Huía don Manuel por un camino de herradura cuando los hijos de don Jacinto llevaban su cadáver a su casa.

“Esto no se va a quedar así” –dijo uno.

“Yo sé dónde es que se va a esconder ese viejo…” –dijo otro.

“Pues, vamos a perseguirlo –dijo el tercero–, y lo matamos… Mi papá no se va a ir de gobierno…”.

“Vamos” –dijo el cuarto hijo de don Jacinto.

Y salieron de la casa, dejando que las mujeres prepararan el cuerpo de don Jacinto.

Mientras tanto, don Manuel iba montado en “Sebastián” por una vereda llena de árboles, subiendo hacia una montaña casi inaccesible. Si se arrepentía de lo que había hecho, eso es algo que solo Dios sabe, y Dios no se lo va a contar jamás a nadie. “Sebastián” iba sereno, sin acordarse siquiera del sabor de la ocra, y avanzaba haciendo sonar las herraduras en las piedras del camino.

Todo estaba en silencio alrededor, sin embargo, de pronto, aquel silencio se interrumpió con una ráfaga de tiros que sacaron a los pájaros de sus nidos. Un grito apagado salió del pecho de don Manuel, y “Sebastián”, libre de las riendas, se detuvo. Cayó al suelo su jinete, y quedó muerto sobre la hierba. “Sebastián”, más por instinto que por gula, se puso a morder el zacate.
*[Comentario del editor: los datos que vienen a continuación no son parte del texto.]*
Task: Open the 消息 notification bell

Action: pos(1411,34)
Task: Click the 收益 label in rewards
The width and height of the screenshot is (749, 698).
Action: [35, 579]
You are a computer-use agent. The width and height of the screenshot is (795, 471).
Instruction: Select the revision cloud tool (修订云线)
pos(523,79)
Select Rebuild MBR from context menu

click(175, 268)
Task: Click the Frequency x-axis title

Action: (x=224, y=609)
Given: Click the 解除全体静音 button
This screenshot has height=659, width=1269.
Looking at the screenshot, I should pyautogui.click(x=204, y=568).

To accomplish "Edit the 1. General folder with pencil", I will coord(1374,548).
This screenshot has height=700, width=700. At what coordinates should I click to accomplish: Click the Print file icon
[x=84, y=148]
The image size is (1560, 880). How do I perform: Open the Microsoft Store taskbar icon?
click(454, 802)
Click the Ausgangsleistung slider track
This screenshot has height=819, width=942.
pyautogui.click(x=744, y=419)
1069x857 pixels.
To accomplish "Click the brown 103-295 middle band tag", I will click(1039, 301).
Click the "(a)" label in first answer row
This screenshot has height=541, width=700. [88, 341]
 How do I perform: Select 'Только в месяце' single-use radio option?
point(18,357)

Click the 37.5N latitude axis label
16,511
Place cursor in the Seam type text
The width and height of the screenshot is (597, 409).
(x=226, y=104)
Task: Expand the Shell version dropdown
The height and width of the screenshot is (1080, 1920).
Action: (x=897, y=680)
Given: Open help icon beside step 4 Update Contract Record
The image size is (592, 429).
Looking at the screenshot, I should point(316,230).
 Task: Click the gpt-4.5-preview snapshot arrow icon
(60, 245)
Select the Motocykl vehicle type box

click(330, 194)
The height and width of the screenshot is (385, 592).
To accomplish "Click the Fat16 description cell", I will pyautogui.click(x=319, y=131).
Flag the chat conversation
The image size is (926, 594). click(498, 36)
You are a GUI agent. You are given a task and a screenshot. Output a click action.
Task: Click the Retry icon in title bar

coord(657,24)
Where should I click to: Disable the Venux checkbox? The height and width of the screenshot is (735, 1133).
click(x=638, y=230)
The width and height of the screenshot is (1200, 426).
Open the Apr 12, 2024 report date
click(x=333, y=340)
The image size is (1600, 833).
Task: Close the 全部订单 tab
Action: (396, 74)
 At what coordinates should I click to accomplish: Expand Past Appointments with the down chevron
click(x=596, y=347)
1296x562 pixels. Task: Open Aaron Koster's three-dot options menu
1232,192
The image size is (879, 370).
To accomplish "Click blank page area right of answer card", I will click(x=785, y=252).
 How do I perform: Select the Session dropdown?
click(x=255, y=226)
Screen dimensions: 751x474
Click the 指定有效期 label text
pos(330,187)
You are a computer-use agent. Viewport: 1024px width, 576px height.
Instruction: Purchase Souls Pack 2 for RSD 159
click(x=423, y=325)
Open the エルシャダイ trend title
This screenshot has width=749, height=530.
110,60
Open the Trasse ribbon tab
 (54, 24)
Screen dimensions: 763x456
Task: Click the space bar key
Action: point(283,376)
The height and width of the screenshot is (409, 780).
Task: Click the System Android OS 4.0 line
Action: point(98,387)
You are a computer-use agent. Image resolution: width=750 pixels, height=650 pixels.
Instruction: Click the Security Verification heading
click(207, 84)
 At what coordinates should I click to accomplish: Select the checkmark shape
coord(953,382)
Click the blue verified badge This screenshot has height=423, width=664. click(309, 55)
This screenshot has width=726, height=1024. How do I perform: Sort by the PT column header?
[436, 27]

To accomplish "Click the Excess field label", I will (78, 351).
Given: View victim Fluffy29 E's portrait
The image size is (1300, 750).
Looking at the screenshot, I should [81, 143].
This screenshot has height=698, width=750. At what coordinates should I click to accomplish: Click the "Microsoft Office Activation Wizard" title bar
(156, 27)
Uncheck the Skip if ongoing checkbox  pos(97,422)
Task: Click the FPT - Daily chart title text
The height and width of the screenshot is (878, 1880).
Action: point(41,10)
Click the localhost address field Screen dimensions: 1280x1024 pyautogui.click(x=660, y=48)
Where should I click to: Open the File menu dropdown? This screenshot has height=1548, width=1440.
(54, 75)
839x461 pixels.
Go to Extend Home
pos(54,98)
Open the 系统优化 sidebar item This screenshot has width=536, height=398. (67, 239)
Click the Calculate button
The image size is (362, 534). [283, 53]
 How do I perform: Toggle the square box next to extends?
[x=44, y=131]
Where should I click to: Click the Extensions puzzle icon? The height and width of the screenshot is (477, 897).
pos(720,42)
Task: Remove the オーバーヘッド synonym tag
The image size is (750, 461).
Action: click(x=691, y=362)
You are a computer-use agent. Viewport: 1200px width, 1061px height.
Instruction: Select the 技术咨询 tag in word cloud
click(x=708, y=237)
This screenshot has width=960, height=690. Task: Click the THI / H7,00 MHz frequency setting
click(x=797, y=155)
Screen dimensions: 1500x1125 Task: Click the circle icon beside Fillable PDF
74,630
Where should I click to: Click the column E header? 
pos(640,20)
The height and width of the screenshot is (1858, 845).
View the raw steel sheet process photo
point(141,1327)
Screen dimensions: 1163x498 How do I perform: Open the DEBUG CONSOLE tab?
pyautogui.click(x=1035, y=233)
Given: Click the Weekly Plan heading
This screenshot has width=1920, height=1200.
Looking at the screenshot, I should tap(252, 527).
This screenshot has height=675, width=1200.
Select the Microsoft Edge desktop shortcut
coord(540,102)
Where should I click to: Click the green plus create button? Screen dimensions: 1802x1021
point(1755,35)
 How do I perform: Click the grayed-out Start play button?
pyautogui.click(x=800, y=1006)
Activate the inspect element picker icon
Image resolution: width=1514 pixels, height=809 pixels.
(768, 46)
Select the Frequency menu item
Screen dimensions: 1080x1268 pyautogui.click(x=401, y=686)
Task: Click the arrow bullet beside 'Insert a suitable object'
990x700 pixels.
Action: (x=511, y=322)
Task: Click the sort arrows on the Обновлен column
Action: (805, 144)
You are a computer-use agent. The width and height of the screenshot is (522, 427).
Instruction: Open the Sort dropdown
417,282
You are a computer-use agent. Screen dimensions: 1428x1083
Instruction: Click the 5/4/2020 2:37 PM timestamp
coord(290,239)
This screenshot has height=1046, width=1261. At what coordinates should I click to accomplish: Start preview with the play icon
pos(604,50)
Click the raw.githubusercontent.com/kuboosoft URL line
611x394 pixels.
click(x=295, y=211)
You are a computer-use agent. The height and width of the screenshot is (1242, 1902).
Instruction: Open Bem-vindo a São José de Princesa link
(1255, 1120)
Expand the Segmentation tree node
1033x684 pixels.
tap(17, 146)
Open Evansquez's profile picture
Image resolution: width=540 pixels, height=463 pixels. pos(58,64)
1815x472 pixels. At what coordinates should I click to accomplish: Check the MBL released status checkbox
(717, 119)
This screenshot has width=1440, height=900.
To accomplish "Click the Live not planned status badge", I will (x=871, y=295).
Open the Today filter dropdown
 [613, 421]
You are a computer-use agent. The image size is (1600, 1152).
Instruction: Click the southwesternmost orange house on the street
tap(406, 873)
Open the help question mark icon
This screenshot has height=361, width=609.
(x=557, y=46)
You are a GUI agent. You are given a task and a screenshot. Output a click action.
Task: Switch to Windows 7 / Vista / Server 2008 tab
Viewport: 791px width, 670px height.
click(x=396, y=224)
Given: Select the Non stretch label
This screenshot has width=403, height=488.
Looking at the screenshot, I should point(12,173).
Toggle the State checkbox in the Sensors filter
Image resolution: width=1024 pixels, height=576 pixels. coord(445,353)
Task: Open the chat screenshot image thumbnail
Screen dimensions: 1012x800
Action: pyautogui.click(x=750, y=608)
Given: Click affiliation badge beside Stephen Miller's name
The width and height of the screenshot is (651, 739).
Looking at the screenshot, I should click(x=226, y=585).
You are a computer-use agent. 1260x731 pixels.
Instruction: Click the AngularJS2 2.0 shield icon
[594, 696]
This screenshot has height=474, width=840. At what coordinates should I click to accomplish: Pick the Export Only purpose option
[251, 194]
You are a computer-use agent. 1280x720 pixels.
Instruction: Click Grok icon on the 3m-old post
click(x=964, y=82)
Más allá, sobre el valle, donde corría el río, se había perdido el eco siniestro de los disparos.

Cuando encontraron a don Manuel, todavía estaba caliente, y su caballo seguía comiendo hierba cerca de él. Sus hijos, menos violentos y vengativos que los hijos de don Jacinto, fueron a la Policía.

La DPI

Los agentes de delitos contra la vida de la Dirección Policial de Investigaciones (DPI) llegaron a la hacienda de don Manuel. Ya se sabía quiénes lo habían asesinado.

“Queremos que se le haga justicia a mi papá” –dijo uno de los hijos del muerto.

“Y se le hará justicia, señor”.

Un anciano intervino.

“Pero, por ahí dicen que fue don Manuel el que disparó primero, y que mató a don Jacinto… En mis tiempos se pagaba ojo por ojo y diente por diente…”.

“Pero ya no estamos en sus tiempos, don Macario”.

“Para mí que dejen las cosas así, mijo… Mire que esas gentes son peligrosas…”.

“Que se las vean con la Policía, don Macario”.

Los agentes llegaron a la finca de don Jacinto. Tres de sus hijos escaparon. Capturaron el menor de ellos.

“Ese viejo mató a mi papá por la espalda”.

“Ya lo sabemos, señor, pero no tenían derecho a hacerse justicia por su propia mano… Ustedes lo asesinaron, y ahora tienen que pagar su delito…”.

El muchacho no dijo nada.

Espera en la penitenciaría el día en que verá la libertad de nuevo. Tal vez dentro de treinta años. Sus hermanos están huyendo. La Policía dice que los capturará muy pronto.